» REQUIRED WORK:
1 - In the court ruling summary, why did the court reject WMC's conspiracy claim against Asplund and his service corporation?
2 - In the court ruling summary, swap "sixty" for "ninety" in the passage between "Breach of Good" and "on this point.", inclusive.

» TEXT SEGMENT:
Breach of Good Faith and Fair Dealing
The court further reasoned that there was no breach of the implied duty of good faith and fair dealing in Asplund's termination of his employment. The contract allowed Asplund to terminate his employment upon giving sixty days' notice, which he properly provided. WMC's argument that Asplund negotiated in bad faith because he left after a short period was dismissed by the court, which noted that the contract explicitly permitted such termination. The court distinguished this case from others where a party's actions deviated from the terms of the contract, indicating that exercising a contractual right cannot constitute bad faith. In essence, the court concluded that Asplund acted within his contractual rights and that his termination did not violate any implied duty, thereby affirming the trial court's judgment on this point.
Tortious Interference and Conspiracy Claims
Regarding WMC's allegations of tortious interference and conspiracy, the court found that these claims were inadequately supported by evidence. The court noted that Asplund and his service corporation were essentially the same entity, which meant they could not satisfy the requirement for conspiratorial action against WMC. To establish a conspiracy under Wisconsin law, there must be two or more persons involved, which was not the case here as Asplund's service corporation did not represent an independent party. The court highlighted that mere allegations of a referral pattern did not provide credible evidence of malicious intent or conspiracy. Therefore, the court affirmed the trial court's ruling that WMC's claims of conspiracy and tortious interference were baseless and warranted summary judgment in favor of Asplund.

» Recorded data:
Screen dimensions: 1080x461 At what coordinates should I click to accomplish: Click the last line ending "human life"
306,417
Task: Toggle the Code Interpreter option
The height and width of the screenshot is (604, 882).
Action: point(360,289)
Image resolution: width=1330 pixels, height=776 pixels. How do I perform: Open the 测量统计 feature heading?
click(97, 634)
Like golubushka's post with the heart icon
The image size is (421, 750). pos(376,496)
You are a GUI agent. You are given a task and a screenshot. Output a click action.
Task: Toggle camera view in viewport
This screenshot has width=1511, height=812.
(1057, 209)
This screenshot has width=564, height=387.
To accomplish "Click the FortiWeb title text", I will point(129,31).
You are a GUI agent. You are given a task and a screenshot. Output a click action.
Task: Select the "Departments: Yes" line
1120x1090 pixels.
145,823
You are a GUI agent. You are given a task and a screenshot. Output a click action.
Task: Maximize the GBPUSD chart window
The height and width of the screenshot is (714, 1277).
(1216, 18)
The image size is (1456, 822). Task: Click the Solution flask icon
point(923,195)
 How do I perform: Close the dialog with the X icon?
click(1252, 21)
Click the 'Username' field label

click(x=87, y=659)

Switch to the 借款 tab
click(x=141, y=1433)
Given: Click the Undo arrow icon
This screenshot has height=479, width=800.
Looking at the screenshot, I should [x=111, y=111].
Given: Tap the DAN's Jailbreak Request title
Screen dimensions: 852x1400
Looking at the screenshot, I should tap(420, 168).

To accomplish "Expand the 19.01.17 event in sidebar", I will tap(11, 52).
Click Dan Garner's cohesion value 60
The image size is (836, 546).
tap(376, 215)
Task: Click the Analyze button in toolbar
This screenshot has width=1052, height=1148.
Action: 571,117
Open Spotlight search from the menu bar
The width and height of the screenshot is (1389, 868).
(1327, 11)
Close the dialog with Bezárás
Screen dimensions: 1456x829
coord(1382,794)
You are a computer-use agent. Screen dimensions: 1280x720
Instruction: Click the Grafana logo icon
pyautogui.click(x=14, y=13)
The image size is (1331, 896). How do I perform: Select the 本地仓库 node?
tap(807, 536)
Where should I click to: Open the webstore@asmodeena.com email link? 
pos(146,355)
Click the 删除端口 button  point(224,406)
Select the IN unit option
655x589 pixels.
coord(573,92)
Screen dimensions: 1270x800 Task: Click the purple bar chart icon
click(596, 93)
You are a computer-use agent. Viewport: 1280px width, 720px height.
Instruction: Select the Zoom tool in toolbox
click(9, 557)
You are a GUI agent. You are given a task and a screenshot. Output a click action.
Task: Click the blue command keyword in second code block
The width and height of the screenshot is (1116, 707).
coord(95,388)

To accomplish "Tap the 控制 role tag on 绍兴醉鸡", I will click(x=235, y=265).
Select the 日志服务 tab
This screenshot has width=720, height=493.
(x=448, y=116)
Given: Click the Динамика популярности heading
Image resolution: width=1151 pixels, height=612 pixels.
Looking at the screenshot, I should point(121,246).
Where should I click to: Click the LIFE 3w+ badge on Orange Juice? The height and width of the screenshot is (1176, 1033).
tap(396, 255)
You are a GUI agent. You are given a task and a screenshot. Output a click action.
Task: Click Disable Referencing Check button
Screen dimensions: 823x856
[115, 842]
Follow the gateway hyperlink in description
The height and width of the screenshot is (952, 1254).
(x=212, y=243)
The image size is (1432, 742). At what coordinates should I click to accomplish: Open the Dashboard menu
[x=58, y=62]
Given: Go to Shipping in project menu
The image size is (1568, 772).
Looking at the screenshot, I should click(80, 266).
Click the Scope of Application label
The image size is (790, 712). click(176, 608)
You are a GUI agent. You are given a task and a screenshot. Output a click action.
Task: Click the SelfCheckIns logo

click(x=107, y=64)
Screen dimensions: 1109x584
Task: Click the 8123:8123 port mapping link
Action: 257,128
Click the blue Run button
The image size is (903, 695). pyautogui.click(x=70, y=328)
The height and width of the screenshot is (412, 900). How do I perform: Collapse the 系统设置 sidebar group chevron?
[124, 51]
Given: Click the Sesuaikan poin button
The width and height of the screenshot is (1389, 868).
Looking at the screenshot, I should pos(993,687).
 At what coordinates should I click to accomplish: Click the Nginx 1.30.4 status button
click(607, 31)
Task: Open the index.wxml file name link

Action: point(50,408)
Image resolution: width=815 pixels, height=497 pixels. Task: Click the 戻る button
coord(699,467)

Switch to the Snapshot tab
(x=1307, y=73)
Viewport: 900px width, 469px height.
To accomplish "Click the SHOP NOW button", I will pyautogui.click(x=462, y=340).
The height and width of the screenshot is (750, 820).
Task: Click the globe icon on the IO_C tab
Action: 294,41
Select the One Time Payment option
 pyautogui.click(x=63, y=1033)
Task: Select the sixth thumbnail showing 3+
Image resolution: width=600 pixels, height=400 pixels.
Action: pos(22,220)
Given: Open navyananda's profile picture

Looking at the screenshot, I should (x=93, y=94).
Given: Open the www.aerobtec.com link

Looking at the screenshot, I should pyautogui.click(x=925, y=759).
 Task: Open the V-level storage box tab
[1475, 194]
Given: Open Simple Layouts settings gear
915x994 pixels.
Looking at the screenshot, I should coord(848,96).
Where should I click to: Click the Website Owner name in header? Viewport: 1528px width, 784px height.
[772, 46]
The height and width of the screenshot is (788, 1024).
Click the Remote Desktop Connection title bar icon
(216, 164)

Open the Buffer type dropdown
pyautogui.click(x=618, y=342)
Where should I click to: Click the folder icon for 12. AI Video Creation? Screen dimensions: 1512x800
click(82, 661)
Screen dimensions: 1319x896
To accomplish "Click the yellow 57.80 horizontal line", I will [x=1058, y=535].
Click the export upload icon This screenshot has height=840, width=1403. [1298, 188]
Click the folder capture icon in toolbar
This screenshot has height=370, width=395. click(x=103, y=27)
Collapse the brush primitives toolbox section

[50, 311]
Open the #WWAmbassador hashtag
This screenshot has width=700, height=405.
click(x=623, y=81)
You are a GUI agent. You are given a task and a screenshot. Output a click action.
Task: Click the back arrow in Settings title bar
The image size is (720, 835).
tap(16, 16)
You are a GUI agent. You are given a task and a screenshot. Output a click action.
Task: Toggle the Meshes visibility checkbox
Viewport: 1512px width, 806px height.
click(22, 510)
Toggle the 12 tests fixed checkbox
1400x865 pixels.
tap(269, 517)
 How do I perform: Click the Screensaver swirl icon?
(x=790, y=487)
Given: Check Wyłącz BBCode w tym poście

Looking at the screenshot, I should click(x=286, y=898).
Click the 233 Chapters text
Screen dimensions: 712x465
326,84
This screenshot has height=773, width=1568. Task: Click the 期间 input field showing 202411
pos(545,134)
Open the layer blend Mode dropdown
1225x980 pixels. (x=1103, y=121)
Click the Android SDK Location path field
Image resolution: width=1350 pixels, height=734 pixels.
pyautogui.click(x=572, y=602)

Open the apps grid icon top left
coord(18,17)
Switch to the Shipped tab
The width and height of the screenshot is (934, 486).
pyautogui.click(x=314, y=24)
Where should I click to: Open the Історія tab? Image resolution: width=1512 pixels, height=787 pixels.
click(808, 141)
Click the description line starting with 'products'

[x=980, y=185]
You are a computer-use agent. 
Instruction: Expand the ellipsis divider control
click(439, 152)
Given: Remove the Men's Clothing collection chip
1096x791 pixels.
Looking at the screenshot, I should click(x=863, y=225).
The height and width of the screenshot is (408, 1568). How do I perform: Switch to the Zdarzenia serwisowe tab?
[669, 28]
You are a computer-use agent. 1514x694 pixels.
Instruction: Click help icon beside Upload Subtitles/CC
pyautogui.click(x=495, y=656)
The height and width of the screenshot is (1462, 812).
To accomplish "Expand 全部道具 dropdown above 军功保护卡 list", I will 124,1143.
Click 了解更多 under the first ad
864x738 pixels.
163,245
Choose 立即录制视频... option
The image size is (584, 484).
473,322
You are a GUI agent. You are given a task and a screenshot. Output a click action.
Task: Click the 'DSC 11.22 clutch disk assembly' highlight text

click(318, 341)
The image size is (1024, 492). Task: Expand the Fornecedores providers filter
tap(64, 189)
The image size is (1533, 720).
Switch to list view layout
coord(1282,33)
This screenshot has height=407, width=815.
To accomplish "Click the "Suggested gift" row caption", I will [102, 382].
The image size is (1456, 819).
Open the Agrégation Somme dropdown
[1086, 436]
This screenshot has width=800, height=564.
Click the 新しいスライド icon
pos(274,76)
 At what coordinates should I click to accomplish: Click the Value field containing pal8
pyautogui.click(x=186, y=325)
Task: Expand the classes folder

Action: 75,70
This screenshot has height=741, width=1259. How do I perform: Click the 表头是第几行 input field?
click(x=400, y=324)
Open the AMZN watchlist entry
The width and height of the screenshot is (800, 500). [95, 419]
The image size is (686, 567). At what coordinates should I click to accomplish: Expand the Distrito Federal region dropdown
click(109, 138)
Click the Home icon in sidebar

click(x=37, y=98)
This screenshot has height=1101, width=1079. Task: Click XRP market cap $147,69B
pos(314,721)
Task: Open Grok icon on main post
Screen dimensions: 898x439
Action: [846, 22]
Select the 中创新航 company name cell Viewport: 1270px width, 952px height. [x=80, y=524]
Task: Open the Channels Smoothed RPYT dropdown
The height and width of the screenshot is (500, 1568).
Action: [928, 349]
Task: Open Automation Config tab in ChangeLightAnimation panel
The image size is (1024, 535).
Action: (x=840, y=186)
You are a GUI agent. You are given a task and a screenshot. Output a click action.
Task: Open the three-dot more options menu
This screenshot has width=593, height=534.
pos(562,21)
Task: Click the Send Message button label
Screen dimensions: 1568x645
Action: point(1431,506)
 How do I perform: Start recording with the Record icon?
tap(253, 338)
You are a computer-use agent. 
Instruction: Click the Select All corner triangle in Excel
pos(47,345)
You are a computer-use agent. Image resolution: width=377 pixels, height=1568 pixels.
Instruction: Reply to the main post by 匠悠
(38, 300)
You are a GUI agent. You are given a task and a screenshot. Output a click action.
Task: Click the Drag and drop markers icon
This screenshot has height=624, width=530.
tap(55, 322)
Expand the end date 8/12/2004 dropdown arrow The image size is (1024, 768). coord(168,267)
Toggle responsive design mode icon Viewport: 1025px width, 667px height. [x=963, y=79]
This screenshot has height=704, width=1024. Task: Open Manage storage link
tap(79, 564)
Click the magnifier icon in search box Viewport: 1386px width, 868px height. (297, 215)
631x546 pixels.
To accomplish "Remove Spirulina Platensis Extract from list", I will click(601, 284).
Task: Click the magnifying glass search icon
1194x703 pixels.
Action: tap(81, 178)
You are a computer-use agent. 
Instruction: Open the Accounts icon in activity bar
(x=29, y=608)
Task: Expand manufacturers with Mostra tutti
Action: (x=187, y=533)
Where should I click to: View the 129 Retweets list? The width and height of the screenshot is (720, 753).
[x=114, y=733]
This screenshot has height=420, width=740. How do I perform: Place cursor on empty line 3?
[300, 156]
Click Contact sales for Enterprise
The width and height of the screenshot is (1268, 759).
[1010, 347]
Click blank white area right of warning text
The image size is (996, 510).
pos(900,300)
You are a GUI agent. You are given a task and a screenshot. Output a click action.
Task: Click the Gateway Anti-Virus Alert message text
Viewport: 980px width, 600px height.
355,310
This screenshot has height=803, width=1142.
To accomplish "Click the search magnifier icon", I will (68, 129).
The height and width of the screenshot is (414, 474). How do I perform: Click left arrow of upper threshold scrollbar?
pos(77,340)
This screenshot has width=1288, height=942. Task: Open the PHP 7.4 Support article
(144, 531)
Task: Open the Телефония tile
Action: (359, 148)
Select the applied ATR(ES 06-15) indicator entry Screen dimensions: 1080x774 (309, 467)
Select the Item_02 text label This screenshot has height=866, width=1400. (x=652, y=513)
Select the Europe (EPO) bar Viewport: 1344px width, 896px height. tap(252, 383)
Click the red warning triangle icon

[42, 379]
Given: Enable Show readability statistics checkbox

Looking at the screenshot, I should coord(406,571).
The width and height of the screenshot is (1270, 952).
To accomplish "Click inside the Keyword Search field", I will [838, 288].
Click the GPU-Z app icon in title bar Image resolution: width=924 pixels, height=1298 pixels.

» ANSWERS IN ORDER:
1 - Under Wisconsin law, a conspiracy requires two or more persons. The court found that Asplund and his service corporation were essentially the same entity, and the corporation was not an independent party. That left only one party, so the requirement could not be met.

2 -
Breach of Good Faith and Fair Dealing
The court further reasoned that there was no breach of the implied duty of good faith and fair dealing in Asplund's termination of his employment. The contract allowed Asplund to terminate his employment upon giving ninety days' notice, which he properly provided. WMC's argument that Asplund negotiated in bad faith because he left after a short period was dismissed by the court, which noted that the contract explicitly permitted such termination. The court distinguished this case from others where a party's actions deviated from the terms of the contract, indicating that exercising a contractual right cannot constitute bad faith. In essence, the court concluded that Asplund acted within his contractual rights and that his termination did not violate any implied duty, thereby affirming the trial court's judgment on this point.